Work order >> Reproduce all lines of the listing below in which the word "logo" occurs.

Material for this exercise >>
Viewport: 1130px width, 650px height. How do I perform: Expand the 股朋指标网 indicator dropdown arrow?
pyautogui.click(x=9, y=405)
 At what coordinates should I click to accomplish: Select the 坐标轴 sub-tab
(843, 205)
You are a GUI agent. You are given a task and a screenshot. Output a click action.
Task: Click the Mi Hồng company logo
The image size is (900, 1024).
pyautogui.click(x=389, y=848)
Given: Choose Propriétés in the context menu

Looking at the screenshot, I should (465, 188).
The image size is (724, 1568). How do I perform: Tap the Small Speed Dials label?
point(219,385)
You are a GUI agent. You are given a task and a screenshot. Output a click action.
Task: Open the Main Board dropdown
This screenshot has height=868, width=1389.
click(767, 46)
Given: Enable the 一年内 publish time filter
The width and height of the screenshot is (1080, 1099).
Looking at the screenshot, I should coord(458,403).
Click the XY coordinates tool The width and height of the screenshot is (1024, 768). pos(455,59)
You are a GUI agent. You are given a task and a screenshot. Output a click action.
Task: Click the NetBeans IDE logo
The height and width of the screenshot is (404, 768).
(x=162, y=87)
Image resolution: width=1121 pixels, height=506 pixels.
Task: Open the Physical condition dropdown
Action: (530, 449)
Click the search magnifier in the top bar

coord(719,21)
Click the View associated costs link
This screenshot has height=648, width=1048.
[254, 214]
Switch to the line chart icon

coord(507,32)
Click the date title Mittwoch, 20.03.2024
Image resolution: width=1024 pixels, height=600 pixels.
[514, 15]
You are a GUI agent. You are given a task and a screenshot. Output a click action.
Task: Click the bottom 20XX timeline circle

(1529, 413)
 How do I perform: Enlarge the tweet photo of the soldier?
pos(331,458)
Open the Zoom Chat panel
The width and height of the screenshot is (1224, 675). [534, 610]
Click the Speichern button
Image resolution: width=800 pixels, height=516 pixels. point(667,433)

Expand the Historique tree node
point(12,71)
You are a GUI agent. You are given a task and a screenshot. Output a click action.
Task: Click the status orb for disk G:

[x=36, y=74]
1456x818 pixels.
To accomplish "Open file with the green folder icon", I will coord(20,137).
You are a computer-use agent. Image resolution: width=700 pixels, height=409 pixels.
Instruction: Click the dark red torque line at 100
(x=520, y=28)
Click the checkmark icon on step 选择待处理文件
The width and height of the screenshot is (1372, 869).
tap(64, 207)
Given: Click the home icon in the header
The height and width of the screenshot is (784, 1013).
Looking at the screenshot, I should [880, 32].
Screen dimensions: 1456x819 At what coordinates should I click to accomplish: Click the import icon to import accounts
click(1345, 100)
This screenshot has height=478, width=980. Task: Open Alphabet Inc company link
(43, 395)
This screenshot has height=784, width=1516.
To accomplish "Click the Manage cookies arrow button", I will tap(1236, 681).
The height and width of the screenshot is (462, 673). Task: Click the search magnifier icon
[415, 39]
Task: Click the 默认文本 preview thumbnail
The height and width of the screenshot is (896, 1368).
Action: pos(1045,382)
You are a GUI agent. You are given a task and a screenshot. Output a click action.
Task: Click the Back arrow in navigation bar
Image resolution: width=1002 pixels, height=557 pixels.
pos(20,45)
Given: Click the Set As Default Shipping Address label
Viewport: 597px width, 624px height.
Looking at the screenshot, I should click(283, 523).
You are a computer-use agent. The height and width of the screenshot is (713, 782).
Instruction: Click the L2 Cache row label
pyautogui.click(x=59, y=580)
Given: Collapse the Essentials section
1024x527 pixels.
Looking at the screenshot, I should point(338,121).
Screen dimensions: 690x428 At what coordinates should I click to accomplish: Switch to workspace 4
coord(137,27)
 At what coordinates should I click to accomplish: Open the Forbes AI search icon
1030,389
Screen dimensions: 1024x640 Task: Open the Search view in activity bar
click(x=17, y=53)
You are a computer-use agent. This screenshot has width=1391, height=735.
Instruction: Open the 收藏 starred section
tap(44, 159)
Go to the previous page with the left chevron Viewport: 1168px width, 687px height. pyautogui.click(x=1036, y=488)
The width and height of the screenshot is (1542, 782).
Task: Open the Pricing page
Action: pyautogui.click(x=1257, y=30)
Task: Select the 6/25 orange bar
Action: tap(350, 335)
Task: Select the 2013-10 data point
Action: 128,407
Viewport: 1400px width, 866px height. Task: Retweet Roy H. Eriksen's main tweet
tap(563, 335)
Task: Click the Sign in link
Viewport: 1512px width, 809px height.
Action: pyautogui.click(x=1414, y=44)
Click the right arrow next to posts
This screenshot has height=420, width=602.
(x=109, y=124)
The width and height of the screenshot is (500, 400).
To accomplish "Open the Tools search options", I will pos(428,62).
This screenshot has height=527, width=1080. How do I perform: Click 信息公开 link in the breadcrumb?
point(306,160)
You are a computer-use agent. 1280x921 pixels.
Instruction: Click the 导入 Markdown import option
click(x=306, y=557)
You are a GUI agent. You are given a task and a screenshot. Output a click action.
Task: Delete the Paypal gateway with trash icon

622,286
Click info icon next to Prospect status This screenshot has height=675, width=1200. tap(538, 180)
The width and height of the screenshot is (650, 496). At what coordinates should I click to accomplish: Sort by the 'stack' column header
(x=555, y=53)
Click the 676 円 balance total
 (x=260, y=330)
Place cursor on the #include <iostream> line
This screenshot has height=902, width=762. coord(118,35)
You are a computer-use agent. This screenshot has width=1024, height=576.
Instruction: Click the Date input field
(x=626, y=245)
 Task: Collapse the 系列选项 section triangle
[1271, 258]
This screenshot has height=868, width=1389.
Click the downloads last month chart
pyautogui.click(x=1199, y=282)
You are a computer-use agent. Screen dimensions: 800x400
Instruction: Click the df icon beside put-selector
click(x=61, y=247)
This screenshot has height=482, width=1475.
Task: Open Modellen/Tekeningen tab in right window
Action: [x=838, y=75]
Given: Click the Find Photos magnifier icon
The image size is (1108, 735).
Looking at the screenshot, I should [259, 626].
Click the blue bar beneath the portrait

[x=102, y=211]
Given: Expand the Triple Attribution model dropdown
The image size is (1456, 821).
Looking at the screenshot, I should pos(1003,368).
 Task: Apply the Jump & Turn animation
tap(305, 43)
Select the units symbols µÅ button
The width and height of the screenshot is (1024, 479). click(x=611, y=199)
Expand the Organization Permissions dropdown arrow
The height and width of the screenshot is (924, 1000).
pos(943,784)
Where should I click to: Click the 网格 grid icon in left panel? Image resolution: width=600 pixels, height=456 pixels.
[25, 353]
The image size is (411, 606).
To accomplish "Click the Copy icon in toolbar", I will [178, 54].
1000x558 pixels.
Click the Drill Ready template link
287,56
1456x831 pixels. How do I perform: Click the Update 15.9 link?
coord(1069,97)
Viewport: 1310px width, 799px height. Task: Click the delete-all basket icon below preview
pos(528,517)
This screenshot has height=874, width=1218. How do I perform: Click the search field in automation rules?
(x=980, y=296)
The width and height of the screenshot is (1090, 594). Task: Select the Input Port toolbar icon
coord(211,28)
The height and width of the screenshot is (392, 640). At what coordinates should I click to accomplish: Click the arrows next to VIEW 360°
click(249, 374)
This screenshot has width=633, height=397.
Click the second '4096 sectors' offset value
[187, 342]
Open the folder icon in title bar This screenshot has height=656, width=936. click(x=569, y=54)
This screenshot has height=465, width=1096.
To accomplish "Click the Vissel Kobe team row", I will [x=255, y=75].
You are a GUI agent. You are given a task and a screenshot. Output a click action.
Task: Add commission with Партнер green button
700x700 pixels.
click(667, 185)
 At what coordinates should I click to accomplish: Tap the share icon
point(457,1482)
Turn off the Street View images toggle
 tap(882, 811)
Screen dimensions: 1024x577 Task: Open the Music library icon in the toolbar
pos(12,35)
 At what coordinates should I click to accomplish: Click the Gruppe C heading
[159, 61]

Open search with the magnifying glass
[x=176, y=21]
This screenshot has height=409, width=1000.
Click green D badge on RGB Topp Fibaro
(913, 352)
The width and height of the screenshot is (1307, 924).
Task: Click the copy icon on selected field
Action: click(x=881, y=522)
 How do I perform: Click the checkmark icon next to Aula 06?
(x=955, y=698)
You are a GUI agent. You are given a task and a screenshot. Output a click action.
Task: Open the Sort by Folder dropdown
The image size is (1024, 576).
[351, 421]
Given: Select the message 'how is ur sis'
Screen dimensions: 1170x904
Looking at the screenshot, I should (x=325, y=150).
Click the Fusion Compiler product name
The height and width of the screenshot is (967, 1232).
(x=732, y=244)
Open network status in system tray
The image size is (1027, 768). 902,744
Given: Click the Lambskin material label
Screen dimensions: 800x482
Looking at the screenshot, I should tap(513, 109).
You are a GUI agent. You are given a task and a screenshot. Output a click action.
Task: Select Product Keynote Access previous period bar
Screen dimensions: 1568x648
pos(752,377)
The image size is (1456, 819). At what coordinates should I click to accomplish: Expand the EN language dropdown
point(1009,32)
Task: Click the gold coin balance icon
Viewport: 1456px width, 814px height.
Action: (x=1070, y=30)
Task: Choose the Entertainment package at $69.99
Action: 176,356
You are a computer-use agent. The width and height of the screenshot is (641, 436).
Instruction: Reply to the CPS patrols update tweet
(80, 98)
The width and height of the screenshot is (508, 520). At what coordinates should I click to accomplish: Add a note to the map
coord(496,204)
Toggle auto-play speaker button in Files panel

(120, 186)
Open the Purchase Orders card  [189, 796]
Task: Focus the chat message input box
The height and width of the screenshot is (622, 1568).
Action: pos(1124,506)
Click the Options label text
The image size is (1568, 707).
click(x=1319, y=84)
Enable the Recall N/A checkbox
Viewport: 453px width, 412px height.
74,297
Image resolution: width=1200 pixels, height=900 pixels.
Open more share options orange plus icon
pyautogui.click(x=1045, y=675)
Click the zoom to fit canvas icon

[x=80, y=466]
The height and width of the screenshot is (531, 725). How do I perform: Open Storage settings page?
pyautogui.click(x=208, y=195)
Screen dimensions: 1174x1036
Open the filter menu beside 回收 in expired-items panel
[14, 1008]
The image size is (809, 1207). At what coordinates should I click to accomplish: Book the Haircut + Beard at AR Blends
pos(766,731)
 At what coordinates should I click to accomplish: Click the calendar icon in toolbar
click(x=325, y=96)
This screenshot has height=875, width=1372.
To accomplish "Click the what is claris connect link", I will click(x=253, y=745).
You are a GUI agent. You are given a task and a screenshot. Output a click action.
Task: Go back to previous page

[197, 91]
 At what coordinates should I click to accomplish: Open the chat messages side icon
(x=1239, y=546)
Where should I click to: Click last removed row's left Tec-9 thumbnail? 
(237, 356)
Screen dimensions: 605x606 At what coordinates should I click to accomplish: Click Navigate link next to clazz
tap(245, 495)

Solution for this problem >>
Task: Click the Mi Hồng company logo
Task: Click the NetBeans IDE logo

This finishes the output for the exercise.